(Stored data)
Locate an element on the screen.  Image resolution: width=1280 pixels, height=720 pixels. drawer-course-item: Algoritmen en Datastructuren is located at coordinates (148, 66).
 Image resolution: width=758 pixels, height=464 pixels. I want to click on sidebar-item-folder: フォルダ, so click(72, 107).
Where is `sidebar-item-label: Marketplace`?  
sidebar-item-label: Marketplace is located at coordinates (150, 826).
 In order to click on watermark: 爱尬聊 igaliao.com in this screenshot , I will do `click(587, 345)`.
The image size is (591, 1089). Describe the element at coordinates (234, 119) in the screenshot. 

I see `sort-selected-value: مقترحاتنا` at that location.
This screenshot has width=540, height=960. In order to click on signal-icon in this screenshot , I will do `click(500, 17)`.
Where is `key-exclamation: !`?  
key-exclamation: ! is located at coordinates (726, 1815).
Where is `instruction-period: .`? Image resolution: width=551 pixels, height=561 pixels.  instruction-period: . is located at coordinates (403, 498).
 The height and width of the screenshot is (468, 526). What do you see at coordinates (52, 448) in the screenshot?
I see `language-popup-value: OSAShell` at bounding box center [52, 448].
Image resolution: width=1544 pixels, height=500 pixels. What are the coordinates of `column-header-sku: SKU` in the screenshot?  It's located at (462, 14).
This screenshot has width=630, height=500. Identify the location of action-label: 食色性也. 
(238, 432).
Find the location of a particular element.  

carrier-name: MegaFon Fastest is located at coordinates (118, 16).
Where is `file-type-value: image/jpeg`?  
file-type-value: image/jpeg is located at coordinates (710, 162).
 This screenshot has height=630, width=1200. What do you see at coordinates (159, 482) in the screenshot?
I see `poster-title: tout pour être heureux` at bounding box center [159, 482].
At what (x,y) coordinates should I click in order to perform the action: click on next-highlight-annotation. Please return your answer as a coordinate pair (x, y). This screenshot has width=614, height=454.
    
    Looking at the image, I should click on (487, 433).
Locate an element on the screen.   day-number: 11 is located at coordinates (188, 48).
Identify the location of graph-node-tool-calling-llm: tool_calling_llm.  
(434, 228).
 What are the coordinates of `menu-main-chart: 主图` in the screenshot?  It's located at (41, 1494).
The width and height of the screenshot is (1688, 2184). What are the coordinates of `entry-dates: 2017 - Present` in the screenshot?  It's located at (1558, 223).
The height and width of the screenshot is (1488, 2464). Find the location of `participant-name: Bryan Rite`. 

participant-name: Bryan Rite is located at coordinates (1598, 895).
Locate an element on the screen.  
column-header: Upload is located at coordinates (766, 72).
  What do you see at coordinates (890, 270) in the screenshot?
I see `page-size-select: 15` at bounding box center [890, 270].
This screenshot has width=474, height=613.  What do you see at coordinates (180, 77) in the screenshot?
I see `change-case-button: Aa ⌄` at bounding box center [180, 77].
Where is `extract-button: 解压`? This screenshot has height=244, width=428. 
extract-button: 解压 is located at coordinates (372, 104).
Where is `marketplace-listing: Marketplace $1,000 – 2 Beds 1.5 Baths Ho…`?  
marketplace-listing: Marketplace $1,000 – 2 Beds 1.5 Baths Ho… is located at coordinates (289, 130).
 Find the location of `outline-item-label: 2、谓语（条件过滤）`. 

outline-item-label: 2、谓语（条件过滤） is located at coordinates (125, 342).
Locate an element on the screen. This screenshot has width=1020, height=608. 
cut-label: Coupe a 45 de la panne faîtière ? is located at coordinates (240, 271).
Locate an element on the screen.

## [Problem to work on]
Print every line of the material above word for word, from the first line through the last.

## [Answer below]
Locate an element on the screen.  Image resolution: width=1280 pixels, height=720 pixels. drawer-course-item: Algoritmen en Datastructuren is located at coordinates (148, 66).
 Image resolution: width=758 pixels, height=464 pixels. I want to click on sidebar-item-folder: フォルダ, so click(72, 107).
Where is `sidebar-item-label: Marketplace`?  
sidebar-item-label: Marketplace is located at coordinates (150, 826).
 In order to click on watermark: 爱尬聊 igaliao.com in this screenshot , I will do `click(587, 345)`.
The image size is (591, 1089). Describe the element at coordinates (234, 119) in the screenshot. 

I see `sort-selected-value: مقترحاتنا` at that location.
This screenshot has width=540, height=960. In order to click on signal-icon in this screenshot , I will do `click(500, 17)`.
Where is `key-exclamation: !`?  
key-exclamation: ! is located at coordinates (726, 1815).
Where is `instruction-period: .`? Image resolution: width=551 pixels, height=561 pixels.  instruction-period: . is located at coordinates (403, 498).
 The height and width of the screenshot is (468, 526). What do you see at coordinates (52, 448) in the screenshot?
I see `language-popup-value: OSAShell` at bounding box center [52, 448].
Image resolution: width=1544 pixels, height=500 pixels. What are the coordinates of `column-header-sku: SKU` in the screenshot?  It's located at (462, 14).
This screenshot has width=630, height=500. Identify the location of action-label: 食色性也. 
(238, 432).
Find the location of a particular element.  

carrier-name: MegaFon Fastest is located at coordinates (118, 16).
Where is `file-type-value: image/jpeg`?  
file-type-value: image/jpeg is located at coordinates (710, 162).
 This screenshot has height=630, width=1200. What do you see at coordinates (159, 482) in the screenshot?
I see `poster-title: tout pour être heureux` at bounding box center [159, 482].
At what (x,y) coordinates should I click in order to perform the action: click on next-highlight-annotation. Please return your answer as a coordinate pair (x, y). This screenshot has width=614, height=454.
    
    Looking at the image, I should click on (487, 433).
Locate an element on the screen.   day-number: 11 is located at coordinates (188, 48).
Identify the location of graph-node-tool-calling-llm: tool_calling_llm.  
(434, 228).
 What are the coordinates of `menu-main-chart: 主图` in the screenshot?  It's located at (41, 1494).
The width and height of the screenshot is (1688, 2184). What are the coordinates of `entry-dates: 2017 - Present` in the screenshot?  It's located at (1558, 223).
The height and width of the screenshot is (1488, 2464). Find the location of `participant-name: Bryan Rite`. 

participant-name: Bryan Rite is located at coordinates (1598, 895).
Locate an element on the screen.  
column-header: Upload is located at coordinates (766, 72).
  What do you see at coordinates (890, 270) in the screenshot?
I see `page-size-select: 15` at bounding box center [890, 270].
This screenshot has width=474, height=613.  What do you see at coordinates (180, 77) in the screenshot?
I see `change-case-button: Aa ⌄` at bounding box center [180, 77].
Where is `extract-button: 解压`? This screenshot has height=244, width=428. 
extract-button: 解压 is located at coordinates (372, 104).
Where is `marketplace-listing: Marketplace $1,000 – 2 Beds 1.5 Baths Ho…`?  
marketplace-listing: Marketplace $1,000 – 2 Beds 1.5 Baths Ho… is located at coordinates (289, 130).
 Find the location of `outline-item-label: 2、谓语（条件过滤）`. 

outline-item-label: 2、谓语（条件过滤） is located at coordinates (125, 342).
Locate an element on the screen. This screenshot has width=1020, height=608. 
cut-label: Coupe a 45 de la panne faîtière ? is located at coordinates (240, 271).
Locate an element on the screen.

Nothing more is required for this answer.